3. **Calculate the exact pounds for each coffee:**
* Our total number of "parts" is 3 (for $8 coffee) + 5 (for $4 coffee) = 8 parts.
* The total blend is 50 pounds.
* To find out how many pounds are in each "part," we divide the total pounds by the total parts: 50 pounds / 8 parts = 6.25 pounds per part.
* For the $8 coffee: We need 3 parts, so 3 * 6.25 pounds/part = 18.75 pounds.
* For the $4 coffee: We need 5 parts, so 5 * 6.25 pounds/part = 31.25 pounds.

So, the vendor needs to use 18.75 pounds of the $8 coffee and 31.25 pounds of the $4 coffee!

Alternative answer

Answer:
The vendor should use 18.75 pounds of coffee beans that cost $8 per pound and 31.25 pounds of coffee beans that cost $4 per pound. Explain
This is a question about mixing items with different costs to get a specific average cost. It’s like balancing out the prices! . The solving step is:

1. First, I figured out how much the whole 50-pound blend should cost. If it sells for $5.50 per pound, then 50 pounds would be 50 * $5.50 = $275.

2. Next, I looked at how far each type of coffee bean's price is from the blend's target price of $5.50.
* The expensive beans cost $8, which is $8 - $5.50 = $2.50 *more* than the target price.
* The cheaper beans cost $4, which is $5.50 - $4 = $1.50 *less* than the target price.

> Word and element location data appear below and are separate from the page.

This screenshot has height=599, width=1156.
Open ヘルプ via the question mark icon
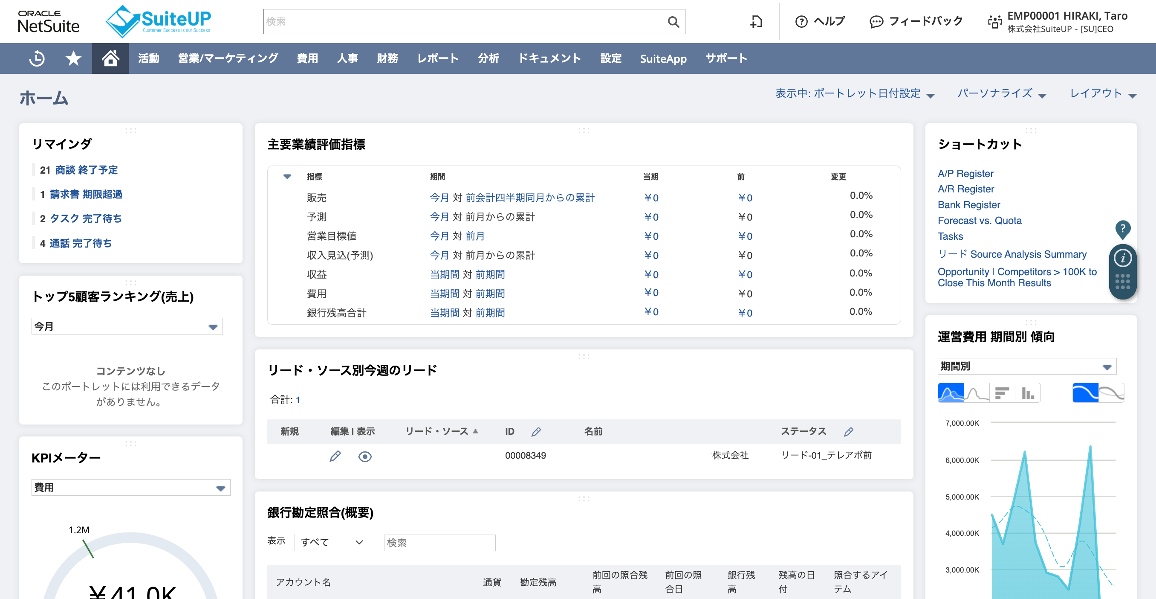(802, 22)
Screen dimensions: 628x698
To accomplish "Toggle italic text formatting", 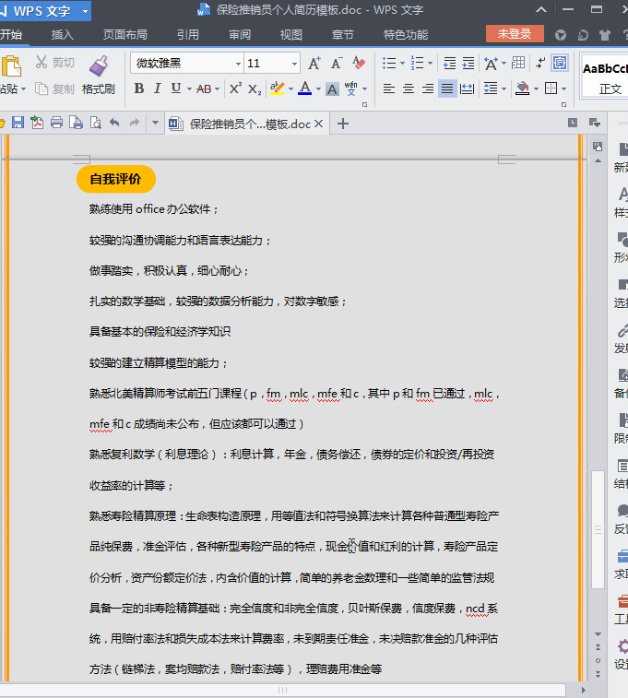I will [x=158, y=89].

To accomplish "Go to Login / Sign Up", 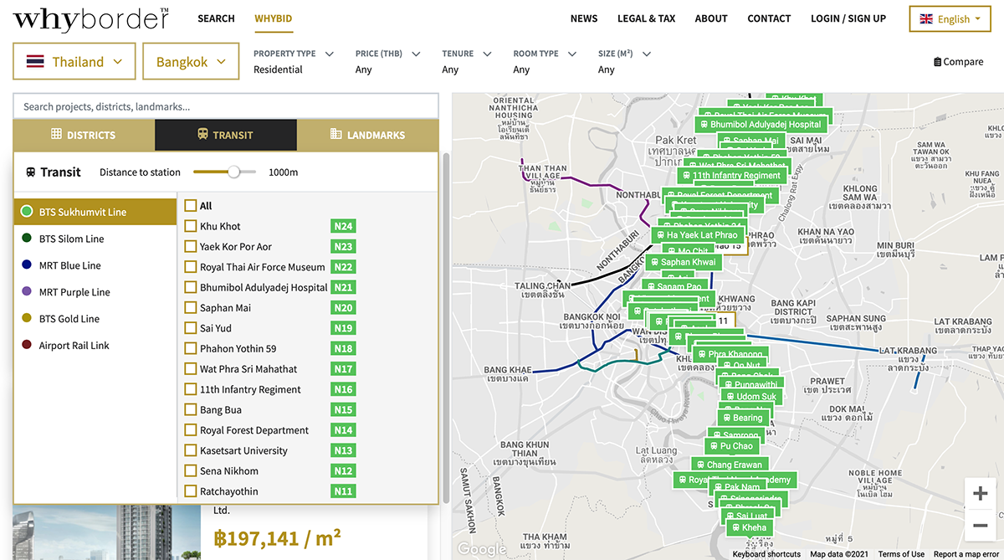I will coord(848,18).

3. To make the whole blend average out to $5.50, the "extra" money from the expensive beans has to balance out the "missing" money from the cheaper beans.
* For every pound of expensive beans, you get $2.50 extra.
* For every pound of cheap beans, you get $1.50 less.
* To balance this, for every $2.50 "extra" from the expensive beans, you need $1.50 "less" from the cheap beans.
* This means the *amount* of cheap beans needed is related to the *extra* cost of the expensive beans, and vice versa.
* The ratio of the expensive beans to the cheaper beans should be the inverse of the cost differences: $1.50 (from cheap beans) to $2.50 (from expensive beans).
* I can simplify this ratio: $1.50 : $2.50 is the same as 150 : 250, which simplifies to 3 : 5.
* So, for every 3 parts of the expensive ($8) beans, we need 5 parts of the cheaper ($4) beans.

4. Now I know the ratio is 3 parts expensive to 5 parts cheap. That's a total of 3 + 5 = 8 parts.
* Since the total blend is 50 pounds, each "part" is 50 pounds / 8 parts = 6.25 pounds per part.
* So, for the $8 beans (3 parts): 3 * 6.25 pounds = 18.75 pounds.
* And for the $4 beans (5 parts): 5 * 6.25 pounds = 31.25 pounds.

5. I checked my answer: 18.75 pounds + 31.25 pounds = 50 pounds (correct total).
* Cost from expensive beans: 18.75 * $8 = $150.
* Cost from cheap beans: 31.25 * $4 = $125.
* Total cost: $150 + $125 = $275.
* This matches the total cost I calculated in step 1 ($5.50 * 50 = $275). It works!